Lay out the records below, between the lines holding "Task: Click zoom" and "pyautogui.click(x=1048, y=149)", inclusive, as a two-column CSV with the headers instruction and click. Give one row per record, with its text and its answer each in a single quoted field and any line breaks turned into spaces.

• [Records for the exercise]:

+ + + +

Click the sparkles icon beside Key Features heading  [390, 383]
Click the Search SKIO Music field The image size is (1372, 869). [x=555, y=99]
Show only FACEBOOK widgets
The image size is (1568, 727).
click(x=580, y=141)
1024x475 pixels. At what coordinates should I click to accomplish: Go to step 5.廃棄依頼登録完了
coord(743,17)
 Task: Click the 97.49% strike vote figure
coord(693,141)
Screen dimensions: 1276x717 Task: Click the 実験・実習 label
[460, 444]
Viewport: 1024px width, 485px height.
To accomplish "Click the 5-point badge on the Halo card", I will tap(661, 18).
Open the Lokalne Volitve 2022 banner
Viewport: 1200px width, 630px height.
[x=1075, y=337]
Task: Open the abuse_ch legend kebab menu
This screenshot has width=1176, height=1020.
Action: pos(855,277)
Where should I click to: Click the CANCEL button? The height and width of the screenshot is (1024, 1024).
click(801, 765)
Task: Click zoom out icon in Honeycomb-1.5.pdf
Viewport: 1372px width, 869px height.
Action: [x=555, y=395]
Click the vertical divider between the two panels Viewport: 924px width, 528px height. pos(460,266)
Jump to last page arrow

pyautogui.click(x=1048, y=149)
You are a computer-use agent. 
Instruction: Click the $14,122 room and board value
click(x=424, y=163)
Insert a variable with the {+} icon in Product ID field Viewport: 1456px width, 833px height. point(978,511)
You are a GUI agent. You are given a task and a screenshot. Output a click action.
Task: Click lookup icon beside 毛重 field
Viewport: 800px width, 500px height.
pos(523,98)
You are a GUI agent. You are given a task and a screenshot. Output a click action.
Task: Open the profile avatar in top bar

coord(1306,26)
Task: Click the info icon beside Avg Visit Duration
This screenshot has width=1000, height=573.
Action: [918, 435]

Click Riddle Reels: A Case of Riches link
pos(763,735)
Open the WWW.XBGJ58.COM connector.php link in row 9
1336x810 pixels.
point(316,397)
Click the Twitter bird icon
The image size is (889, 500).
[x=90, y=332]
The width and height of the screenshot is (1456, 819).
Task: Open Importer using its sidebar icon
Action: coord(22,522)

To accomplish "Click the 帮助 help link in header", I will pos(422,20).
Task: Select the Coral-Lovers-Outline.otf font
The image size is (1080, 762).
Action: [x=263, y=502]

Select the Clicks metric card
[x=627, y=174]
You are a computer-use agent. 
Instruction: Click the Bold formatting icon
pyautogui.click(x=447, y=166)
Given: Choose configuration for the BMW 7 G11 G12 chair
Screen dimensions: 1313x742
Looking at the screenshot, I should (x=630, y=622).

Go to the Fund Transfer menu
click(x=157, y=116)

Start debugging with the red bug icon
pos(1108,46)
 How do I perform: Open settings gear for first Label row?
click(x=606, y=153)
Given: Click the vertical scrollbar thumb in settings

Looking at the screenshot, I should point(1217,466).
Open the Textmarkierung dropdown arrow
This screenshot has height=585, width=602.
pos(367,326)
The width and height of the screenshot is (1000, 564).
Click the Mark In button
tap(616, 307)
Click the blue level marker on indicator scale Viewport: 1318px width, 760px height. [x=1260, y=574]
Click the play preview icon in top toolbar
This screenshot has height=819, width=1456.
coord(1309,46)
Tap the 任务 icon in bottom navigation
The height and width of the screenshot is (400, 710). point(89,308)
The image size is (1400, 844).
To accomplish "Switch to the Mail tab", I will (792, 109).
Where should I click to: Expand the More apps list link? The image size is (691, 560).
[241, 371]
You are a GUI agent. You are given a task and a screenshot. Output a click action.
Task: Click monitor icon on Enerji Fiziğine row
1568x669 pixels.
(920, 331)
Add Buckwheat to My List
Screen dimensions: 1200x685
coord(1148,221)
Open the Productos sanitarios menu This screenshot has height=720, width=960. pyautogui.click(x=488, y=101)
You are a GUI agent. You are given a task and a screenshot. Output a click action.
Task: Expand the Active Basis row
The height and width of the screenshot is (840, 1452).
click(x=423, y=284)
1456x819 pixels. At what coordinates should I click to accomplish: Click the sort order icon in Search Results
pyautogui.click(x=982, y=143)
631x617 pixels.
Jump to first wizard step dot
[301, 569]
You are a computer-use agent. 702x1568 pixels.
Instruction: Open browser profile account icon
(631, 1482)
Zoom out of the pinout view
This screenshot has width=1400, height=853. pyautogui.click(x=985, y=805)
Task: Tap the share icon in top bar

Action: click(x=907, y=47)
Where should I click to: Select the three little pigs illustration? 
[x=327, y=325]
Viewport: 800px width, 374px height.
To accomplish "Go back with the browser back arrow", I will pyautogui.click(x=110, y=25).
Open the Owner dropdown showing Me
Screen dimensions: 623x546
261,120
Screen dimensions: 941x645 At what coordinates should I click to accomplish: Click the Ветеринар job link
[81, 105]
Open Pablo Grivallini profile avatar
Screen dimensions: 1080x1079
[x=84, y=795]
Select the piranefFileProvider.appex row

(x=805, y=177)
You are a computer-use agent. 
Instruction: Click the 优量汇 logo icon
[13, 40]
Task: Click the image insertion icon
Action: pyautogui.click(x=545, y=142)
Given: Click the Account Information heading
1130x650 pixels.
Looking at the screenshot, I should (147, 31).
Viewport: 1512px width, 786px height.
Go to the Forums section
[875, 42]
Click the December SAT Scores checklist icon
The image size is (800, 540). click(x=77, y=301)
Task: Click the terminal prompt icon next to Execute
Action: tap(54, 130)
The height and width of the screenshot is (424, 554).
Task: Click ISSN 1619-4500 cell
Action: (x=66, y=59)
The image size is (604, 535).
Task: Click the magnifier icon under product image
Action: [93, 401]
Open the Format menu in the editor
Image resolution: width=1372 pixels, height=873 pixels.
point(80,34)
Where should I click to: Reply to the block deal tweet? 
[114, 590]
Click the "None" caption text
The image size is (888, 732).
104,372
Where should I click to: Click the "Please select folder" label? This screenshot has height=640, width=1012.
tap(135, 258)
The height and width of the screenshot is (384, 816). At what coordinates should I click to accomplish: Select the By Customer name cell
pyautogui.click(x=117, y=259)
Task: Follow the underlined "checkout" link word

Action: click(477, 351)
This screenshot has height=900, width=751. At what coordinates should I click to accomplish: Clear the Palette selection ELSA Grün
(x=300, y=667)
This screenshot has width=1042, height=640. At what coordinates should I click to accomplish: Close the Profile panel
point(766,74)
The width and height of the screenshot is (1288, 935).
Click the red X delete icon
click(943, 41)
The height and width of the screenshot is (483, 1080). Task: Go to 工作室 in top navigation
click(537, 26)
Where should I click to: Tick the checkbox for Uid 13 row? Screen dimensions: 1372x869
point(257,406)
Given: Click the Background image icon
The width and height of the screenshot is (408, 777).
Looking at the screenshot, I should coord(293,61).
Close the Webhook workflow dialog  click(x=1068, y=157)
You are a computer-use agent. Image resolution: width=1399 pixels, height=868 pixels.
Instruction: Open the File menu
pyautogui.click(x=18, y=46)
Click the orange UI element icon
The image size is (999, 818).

+ + + +

• [The response]:
instruction,click
"Task: Click zoom out icon in Honeycomb-1.5.pdf Viewport: 1372px width, 869px height.","Action: [x=555, y=395]"
"Click the vertical divider between the two panels Viewport: 924px width, 528px height.","pos(460,266)"
"Jump to last page arrow","pyautogui.click(x=1048, y=149)"